__Aim__
Output the stretch of the listing from the line containing "You are a computer-use agent. Screen dimensions: 516x243" through the line containing "The image size is (443, 208). tap(400, 65)", both included, reproducing each line verbatim.

****

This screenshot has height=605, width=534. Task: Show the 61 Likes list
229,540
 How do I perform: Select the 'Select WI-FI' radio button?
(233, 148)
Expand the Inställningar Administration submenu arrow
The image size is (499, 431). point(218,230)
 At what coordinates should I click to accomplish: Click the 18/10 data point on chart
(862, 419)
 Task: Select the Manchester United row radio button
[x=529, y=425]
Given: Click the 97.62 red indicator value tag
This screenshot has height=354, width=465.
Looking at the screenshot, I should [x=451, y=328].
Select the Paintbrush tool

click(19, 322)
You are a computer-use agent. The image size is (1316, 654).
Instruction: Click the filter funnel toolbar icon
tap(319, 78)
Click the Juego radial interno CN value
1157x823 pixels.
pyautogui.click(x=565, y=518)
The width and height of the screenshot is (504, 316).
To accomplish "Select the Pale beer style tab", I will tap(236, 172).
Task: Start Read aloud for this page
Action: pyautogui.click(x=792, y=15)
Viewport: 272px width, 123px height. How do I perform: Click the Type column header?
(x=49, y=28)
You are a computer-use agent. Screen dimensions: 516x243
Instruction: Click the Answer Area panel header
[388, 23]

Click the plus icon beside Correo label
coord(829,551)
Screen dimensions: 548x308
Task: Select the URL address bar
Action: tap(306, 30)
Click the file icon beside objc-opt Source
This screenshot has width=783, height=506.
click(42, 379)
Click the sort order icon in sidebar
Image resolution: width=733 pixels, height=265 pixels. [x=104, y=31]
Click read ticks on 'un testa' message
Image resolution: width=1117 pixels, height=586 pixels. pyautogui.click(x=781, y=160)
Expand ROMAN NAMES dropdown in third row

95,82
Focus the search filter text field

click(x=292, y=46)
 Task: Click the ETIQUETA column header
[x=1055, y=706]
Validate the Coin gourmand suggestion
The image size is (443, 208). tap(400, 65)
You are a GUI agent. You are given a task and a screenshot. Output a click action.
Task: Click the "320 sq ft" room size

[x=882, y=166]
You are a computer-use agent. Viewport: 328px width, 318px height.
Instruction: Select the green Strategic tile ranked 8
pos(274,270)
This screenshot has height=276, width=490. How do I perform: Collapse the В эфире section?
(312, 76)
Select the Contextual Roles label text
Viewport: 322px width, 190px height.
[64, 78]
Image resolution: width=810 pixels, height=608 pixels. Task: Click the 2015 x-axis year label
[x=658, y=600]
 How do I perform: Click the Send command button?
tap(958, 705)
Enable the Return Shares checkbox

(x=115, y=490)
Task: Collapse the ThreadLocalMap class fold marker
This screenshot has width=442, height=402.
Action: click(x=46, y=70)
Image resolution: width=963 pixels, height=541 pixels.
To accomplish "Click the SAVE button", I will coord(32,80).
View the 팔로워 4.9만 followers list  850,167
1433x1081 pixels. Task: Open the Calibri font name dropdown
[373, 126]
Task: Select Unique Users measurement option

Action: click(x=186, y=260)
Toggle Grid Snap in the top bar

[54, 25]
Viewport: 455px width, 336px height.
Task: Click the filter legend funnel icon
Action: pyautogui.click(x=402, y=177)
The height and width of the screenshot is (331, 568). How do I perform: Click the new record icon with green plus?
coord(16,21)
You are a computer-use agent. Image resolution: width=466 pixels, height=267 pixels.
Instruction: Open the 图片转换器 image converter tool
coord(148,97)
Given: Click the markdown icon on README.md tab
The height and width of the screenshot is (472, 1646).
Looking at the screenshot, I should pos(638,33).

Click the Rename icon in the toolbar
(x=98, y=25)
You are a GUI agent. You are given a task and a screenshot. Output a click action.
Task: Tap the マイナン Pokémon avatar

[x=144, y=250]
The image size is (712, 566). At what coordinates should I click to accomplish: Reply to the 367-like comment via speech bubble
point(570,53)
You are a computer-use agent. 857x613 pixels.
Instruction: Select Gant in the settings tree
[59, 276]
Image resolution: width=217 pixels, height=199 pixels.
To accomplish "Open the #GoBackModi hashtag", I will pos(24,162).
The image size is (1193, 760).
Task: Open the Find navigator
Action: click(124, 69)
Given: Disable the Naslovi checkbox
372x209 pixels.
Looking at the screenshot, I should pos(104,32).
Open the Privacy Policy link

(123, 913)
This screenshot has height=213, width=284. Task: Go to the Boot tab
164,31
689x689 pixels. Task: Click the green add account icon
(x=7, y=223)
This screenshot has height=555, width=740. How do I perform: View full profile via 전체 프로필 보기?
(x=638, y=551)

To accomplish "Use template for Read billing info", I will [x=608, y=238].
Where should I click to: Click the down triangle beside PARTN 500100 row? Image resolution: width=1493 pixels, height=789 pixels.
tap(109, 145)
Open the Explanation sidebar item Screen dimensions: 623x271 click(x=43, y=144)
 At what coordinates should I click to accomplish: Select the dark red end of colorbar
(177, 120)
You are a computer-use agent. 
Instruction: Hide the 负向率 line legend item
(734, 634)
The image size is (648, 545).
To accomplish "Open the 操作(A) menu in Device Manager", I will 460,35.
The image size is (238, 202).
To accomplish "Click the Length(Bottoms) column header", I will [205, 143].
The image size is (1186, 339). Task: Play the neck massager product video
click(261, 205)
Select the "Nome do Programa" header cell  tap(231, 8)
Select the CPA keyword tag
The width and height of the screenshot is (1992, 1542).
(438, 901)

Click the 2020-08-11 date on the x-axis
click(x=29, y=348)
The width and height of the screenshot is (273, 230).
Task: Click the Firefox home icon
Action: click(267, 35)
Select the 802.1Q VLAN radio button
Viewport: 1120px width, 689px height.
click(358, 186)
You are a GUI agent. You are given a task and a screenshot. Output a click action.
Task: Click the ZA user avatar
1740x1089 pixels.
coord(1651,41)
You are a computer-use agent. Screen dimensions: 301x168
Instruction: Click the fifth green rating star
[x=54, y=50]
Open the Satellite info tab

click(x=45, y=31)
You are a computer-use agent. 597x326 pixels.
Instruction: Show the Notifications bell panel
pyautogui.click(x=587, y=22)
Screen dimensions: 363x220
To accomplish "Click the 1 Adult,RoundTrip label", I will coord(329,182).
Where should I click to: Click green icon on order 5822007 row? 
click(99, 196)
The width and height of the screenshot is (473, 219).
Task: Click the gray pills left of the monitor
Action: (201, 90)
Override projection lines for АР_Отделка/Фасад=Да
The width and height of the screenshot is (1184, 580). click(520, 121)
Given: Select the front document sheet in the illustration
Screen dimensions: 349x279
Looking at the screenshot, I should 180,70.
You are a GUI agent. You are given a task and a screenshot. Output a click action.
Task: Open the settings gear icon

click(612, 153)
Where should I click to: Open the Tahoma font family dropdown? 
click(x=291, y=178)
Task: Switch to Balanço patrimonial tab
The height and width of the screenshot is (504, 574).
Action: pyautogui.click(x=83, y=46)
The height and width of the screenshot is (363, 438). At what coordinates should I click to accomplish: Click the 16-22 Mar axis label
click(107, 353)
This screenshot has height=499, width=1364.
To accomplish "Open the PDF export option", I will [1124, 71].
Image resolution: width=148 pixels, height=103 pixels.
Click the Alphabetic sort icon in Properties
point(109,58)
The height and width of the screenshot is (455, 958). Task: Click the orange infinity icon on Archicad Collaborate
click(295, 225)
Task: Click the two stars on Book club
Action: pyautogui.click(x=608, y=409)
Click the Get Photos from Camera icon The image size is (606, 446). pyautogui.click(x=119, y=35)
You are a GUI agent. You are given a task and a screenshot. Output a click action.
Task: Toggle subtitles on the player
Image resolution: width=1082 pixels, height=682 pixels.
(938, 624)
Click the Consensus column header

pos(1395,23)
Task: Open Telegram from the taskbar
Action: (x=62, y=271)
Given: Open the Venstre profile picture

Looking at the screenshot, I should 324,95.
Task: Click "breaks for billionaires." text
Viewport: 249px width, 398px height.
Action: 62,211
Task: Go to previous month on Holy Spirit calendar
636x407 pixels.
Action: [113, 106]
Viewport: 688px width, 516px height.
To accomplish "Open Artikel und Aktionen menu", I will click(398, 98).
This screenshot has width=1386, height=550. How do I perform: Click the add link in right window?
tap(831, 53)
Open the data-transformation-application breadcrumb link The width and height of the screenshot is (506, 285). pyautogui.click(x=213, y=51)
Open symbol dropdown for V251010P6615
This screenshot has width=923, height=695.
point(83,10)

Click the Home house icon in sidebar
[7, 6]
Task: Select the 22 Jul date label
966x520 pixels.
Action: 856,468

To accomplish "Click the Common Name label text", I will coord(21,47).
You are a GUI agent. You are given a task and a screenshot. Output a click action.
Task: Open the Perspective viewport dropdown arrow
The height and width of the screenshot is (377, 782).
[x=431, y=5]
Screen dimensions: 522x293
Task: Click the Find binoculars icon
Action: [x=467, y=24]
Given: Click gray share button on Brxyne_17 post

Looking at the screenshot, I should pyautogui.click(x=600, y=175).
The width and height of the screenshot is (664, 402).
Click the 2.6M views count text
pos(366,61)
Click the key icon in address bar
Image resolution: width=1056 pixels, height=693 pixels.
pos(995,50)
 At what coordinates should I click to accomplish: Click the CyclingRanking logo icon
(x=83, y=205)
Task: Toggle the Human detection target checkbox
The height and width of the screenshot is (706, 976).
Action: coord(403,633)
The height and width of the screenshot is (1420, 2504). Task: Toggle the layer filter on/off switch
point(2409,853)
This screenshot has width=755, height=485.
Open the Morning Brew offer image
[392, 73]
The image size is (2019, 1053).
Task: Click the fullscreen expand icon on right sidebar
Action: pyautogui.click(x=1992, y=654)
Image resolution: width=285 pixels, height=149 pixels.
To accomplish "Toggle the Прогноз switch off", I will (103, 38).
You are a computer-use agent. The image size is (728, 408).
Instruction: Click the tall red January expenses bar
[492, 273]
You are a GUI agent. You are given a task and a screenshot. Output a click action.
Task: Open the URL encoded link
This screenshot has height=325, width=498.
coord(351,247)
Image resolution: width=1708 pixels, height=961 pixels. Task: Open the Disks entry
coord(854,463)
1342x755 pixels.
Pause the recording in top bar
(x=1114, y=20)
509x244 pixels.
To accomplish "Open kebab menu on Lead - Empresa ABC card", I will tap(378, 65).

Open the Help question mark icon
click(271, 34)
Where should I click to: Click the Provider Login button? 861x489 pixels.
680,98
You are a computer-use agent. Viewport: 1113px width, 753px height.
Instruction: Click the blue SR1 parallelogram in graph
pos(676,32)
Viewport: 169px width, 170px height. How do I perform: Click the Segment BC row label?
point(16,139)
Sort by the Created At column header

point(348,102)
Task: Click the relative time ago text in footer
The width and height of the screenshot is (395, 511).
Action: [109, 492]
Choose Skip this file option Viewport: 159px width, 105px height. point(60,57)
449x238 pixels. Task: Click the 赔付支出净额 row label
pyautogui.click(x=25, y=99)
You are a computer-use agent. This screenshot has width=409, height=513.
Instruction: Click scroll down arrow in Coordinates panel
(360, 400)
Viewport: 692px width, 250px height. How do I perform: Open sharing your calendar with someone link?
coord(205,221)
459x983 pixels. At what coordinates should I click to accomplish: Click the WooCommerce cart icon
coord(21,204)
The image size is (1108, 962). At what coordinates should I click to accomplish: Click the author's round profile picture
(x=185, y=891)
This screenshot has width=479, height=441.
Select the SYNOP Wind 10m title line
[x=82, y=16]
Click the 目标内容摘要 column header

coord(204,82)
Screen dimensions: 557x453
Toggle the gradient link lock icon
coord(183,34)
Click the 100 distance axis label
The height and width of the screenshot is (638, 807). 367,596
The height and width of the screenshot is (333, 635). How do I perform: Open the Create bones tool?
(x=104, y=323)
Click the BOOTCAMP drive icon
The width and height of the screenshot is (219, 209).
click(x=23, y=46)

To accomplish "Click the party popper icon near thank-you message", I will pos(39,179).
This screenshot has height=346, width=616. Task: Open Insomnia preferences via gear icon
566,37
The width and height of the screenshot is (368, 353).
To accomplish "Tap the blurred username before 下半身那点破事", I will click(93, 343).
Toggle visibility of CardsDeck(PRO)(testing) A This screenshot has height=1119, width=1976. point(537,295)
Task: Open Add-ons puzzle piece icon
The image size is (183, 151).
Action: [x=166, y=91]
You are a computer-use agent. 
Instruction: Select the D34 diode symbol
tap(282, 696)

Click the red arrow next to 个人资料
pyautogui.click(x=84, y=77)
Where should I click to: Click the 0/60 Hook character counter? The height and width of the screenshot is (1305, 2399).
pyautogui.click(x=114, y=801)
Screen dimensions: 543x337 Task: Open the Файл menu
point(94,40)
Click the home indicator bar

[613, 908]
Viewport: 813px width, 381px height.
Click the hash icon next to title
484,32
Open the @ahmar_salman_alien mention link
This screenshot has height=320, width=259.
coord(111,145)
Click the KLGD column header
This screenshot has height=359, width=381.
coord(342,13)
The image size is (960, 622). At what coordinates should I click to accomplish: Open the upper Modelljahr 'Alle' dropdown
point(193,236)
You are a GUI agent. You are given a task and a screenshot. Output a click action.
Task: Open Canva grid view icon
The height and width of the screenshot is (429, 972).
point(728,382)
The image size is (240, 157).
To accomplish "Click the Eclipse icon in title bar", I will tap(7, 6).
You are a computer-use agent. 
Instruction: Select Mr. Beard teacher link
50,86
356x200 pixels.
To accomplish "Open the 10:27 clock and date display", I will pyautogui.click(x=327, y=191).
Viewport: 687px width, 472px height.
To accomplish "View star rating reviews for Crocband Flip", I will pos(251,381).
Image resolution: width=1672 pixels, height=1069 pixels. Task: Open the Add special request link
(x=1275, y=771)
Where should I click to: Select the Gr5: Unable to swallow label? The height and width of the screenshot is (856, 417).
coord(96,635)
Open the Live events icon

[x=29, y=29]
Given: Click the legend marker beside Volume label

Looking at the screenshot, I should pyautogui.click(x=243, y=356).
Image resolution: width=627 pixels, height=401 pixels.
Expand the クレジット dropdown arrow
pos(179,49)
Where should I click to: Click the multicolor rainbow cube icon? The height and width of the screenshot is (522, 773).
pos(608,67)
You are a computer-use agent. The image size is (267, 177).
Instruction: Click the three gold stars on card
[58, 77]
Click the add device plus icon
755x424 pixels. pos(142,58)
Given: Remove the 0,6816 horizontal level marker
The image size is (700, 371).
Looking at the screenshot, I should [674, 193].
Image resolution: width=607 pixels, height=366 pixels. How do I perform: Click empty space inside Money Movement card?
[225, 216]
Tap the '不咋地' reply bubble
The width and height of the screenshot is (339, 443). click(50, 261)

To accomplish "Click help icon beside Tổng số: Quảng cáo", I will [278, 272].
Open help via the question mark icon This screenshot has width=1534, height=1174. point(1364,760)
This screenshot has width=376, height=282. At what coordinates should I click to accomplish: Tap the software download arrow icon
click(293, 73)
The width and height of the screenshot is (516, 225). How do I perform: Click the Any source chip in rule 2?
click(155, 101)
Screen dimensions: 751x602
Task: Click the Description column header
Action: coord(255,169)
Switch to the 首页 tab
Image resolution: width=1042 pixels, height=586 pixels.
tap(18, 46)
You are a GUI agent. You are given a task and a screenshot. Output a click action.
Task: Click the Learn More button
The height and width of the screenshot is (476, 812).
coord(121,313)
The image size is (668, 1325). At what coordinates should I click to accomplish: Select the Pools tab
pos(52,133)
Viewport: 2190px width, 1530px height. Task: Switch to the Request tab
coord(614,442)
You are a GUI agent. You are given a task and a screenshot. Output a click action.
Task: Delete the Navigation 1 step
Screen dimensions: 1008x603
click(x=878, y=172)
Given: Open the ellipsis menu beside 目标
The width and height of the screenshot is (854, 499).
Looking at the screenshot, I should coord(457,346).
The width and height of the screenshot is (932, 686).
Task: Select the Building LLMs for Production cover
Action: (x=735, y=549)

****

__Exercise answer__
You are a computer-use agent. Screen dimensions: 516x243
Instruction: Click the Answer Area panel header
[388, 23]

Click the plus icon beside Correo label
coord(829,551)
Screen dimensions: 548x308
Task: Select the URL address bar
Action: tap(306, 30)
Click the file icon beside objc-opt Source
This screenshot has width=783, height=506.
click(42, 379)
Click the sort order icon in sidebar
Image resolution: width=733 pixels, height=265 pixels. [x=104, y=31]
Click read ticks on 'un testa' message
Image resolution: width=1117 pixels, height=586 pixels. pyautogui.click(x=781, y=160)
Expand ROMAN NAMES dropdown in third row

95,82
Focus the search filter text field

click(x=292, y=46)
 Task: Click the ETIQUETA column header
[x=1055, y=706]
Validate the Coin gourmand suggestion
The image size is (443, 208). tap(400, 65)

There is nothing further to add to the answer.